After a year of planning and a lot of behind-the-scenes chaos, we put on a decent event. Lots of things were learned in regard to organisation. Key for me were:
Don’t use co-stewards, it duplicates the command and control of the event, as well as an invitation to not pass on information – I kept too much info and planning in my head. Single steward and a drop-dead deputy is better.
Do use a checklist and keep it centrally-accessible for the event staff.
If your gut says there’s not enough people to do a task, go with your gut.
Remember to print off the schedule! Even though people have had it on their emails for weeks, they won’t have done.
Don’t panic about clean-up on the Sunday, instead assign a team for it.
Clean up and washing up crews were too small.
It is infinitely preferable for more Thamesreach members to be involved as afterall it is our hospitality.
Write up here –
Feats of martial prowess abounded at the Great Gathering under the eyes of Their Highnesses of the Dragon Isles in Thamesreach last September. Over 65 SCA members gathered from all points of the compass, hailing from Ireland, Sweden, France and Holland, as well as across the British shires.
With good weather, armoured fighters took on the Knights of St Michael and their comrades in arms in a series of well-fought combats. Fighters from Thamesreach and Pont Alarch excelled in their prowess and enthusiasm. Numerous archers also filled the air with arrows in several rounds, and a series of arts and sciences were demonstrated.
Thamesreach’s reputation for food was reinforced with a grand feast, with course after course presented to great acclaim. Central to the feast were Dragon Eggs, lovingly created in marzipan by Milada, and equally lovingly devoured by the children of the Gathering. After the afternoon’s activities resumed, there was Court where John of Thamesreach gained Arms, and Lady Emoni de la Fere was raised to the Order of Ffraid for her work in the Shire. Lady Emoni also stepped up as Seneschal of the Shire.
The evening was rounded off with roast meats, and two grand subtleties – a gingerbread castle filled with gooseberry fool, and a dragon made from marzipan and biscuits. With dancing and carousing into the night, it was a great success.
Sunday dawned with the smell of breakfast, and fighters and archers alike limbered up for further martial practice. One of the great appeals of this site has been the late close on a Sunday, allowing for full activities for a second day running. Finally, at long last, the day drew to a close and many a satisfied fighter and archer went home, minds already turning to next year.

Post-Raglan Thoughts

Raglan this year was a completely different animal to previous years, mainly because I found out the hard way that you need to carefully consider your options beforehand.

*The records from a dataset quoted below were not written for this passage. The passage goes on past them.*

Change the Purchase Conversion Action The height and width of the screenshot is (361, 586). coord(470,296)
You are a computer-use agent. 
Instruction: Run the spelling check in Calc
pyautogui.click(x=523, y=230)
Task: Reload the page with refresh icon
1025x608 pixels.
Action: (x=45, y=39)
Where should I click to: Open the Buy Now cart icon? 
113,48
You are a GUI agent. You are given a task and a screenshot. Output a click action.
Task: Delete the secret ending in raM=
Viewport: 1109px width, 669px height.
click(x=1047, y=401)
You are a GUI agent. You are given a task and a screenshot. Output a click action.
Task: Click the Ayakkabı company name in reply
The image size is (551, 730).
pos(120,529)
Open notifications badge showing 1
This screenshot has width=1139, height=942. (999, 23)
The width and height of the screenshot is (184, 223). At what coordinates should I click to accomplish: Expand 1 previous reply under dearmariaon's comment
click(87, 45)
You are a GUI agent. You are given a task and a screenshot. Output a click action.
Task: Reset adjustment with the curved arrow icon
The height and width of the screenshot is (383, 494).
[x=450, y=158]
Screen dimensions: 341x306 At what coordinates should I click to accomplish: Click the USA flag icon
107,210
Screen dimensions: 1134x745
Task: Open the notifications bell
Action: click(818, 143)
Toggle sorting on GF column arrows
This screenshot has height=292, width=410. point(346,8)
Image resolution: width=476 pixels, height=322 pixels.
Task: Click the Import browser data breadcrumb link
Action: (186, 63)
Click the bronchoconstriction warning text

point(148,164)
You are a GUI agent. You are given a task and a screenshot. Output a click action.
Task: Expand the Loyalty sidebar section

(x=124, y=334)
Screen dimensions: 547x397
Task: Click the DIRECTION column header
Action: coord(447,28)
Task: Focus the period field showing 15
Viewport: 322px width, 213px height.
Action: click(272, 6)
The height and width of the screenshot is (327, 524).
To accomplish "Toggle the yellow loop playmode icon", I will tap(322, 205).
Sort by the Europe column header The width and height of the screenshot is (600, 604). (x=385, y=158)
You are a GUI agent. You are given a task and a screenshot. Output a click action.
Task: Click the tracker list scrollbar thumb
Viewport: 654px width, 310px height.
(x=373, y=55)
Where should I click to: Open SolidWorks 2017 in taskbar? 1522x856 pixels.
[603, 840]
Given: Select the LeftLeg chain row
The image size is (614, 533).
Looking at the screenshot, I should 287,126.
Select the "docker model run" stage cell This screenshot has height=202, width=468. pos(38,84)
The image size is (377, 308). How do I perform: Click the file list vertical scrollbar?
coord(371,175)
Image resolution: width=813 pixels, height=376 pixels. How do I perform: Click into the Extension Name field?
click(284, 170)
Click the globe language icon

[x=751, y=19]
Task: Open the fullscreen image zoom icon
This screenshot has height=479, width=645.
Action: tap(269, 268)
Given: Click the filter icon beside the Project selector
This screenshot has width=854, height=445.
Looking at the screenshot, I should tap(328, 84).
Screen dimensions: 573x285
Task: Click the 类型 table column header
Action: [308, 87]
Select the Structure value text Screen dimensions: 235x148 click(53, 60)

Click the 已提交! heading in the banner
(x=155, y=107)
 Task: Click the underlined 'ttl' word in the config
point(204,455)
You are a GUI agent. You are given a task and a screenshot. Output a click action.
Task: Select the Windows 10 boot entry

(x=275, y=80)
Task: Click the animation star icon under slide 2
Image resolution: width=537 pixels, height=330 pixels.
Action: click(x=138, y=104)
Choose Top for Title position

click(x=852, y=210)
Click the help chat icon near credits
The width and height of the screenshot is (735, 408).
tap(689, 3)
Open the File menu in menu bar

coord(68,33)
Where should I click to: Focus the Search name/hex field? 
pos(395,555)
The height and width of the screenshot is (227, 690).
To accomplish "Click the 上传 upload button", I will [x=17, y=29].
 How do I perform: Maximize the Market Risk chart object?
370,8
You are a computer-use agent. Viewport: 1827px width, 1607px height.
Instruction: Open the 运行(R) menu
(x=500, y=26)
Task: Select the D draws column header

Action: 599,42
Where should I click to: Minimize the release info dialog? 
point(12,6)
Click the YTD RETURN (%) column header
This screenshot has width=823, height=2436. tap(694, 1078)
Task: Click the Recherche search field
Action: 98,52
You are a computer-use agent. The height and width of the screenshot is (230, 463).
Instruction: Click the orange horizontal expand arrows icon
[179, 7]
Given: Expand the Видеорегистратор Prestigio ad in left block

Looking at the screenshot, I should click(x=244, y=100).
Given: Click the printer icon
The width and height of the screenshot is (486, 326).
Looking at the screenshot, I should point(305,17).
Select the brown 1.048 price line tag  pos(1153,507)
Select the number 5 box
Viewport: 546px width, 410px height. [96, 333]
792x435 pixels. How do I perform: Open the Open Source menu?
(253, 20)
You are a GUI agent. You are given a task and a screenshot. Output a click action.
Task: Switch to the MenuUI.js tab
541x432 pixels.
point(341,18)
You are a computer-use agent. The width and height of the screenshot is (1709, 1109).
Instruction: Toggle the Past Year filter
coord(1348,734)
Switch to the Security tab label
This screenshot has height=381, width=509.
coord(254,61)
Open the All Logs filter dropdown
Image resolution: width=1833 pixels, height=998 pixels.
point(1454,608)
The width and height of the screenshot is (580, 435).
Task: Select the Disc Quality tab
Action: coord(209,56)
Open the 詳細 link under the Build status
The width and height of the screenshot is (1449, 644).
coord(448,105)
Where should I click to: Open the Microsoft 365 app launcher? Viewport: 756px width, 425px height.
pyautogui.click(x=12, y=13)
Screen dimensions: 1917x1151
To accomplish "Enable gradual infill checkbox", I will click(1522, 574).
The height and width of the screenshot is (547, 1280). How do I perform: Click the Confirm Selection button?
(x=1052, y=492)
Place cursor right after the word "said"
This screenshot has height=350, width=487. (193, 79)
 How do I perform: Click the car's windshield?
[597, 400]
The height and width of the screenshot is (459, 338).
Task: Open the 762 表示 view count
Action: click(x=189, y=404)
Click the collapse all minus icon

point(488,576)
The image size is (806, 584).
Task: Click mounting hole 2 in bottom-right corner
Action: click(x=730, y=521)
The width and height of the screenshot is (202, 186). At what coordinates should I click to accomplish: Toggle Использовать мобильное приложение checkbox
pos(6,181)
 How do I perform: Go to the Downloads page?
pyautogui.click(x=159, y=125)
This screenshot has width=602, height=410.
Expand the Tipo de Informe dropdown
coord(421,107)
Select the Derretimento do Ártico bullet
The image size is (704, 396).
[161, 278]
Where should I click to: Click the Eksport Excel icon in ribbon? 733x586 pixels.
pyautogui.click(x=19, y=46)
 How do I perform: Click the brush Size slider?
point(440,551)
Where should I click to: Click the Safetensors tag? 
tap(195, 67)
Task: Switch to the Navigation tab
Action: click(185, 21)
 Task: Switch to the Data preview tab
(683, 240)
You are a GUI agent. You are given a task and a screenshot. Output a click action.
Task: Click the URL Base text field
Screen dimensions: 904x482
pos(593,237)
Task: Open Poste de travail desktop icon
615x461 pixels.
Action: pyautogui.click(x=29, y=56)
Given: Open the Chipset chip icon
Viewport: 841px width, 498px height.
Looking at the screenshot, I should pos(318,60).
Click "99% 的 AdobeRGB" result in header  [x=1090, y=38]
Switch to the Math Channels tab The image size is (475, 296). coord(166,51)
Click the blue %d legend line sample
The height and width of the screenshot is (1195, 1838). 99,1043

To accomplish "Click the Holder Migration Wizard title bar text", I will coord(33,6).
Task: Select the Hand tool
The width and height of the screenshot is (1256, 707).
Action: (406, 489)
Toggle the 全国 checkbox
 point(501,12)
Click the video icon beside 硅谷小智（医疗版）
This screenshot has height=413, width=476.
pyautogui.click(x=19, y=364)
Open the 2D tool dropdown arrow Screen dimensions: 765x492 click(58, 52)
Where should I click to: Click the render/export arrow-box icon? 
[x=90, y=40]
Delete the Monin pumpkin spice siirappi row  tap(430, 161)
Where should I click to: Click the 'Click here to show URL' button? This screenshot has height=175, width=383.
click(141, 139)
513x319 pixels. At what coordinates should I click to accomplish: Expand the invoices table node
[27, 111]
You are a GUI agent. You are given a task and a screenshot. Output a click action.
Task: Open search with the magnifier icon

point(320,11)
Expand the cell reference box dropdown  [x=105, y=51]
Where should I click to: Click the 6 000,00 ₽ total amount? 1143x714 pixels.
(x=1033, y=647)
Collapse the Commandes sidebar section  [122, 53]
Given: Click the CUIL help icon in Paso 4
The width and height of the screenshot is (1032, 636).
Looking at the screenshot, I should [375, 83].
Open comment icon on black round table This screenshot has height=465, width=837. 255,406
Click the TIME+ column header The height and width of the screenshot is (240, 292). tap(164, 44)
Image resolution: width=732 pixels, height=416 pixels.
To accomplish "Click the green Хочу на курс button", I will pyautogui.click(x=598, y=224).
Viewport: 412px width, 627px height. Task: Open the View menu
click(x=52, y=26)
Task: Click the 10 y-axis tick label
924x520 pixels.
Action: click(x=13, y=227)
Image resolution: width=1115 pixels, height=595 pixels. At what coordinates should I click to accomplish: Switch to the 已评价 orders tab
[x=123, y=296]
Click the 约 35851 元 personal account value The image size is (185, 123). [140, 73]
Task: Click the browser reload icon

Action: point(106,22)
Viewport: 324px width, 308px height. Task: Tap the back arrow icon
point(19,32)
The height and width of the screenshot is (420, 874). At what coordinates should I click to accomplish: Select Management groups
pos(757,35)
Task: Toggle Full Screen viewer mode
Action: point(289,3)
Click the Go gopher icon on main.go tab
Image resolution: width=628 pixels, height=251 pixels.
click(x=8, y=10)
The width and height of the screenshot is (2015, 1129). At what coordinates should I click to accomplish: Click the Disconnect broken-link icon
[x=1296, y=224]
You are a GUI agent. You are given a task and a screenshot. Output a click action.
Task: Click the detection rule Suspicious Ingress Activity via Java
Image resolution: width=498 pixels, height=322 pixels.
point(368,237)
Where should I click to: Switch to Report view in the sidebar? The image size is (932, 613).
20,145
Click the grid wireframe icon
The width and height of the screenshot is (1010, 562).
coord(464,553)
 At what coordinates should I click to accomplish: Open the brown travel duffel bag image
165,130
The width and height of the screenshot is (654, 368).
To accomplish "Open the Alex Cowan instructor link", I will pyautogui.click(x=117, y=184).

It was the first year of being part of a proper encampment, and that proved a challenge both of priorities and of personalities. We’re a headstrong household and rapidly found the reality a lot trickier to sort than the planning carried out would have expected.

My main thoughts are that an encampment is actually an activity, with priority over and above all others. Will you miss court because the food isn’t ready? Then miss court. If you have to choose between chopping wood and the Brighthelm tournament, then get cracking.

Wood preparation and consumption was badly under-estimated, and the provided wood was either damp and smoky, quick to burn or both.

For next time, i think all campers should outline what they wish to do as part of rota planning.

As for my personal work, there was plenty of fencing action and I was successful in both the duelling (and putting a stop to it) and also my Prize Play – I now wear the black braid of the Free Scholar!


However, archery was appalling. My arrows turned out ot be poorly glued and were a constant problem throughout the event, resorting to borrowing a set. The target butts were like concrete and wrecking a lot of arrows across the board. As such, my confidence collapsed, frustration grew and all-round it was a poor showing.

Pre-Raglan thoughts

Looking forward to this one. Previous Raglans have been about just turning up and enjoying the event, occasionally mucking in and covering the sign-in tent and day steward. Archery and fencing have been the choice each time, and last year, I was gotcha’ed at the soiree court and saw my homebrew supply wiped out.

This year is a bit different. I have goals this time. I have stepped back form the Brewers’ Guild, though intend to continue publishing articles and brew my own supply – funnily enough this year’s brewing has doubled.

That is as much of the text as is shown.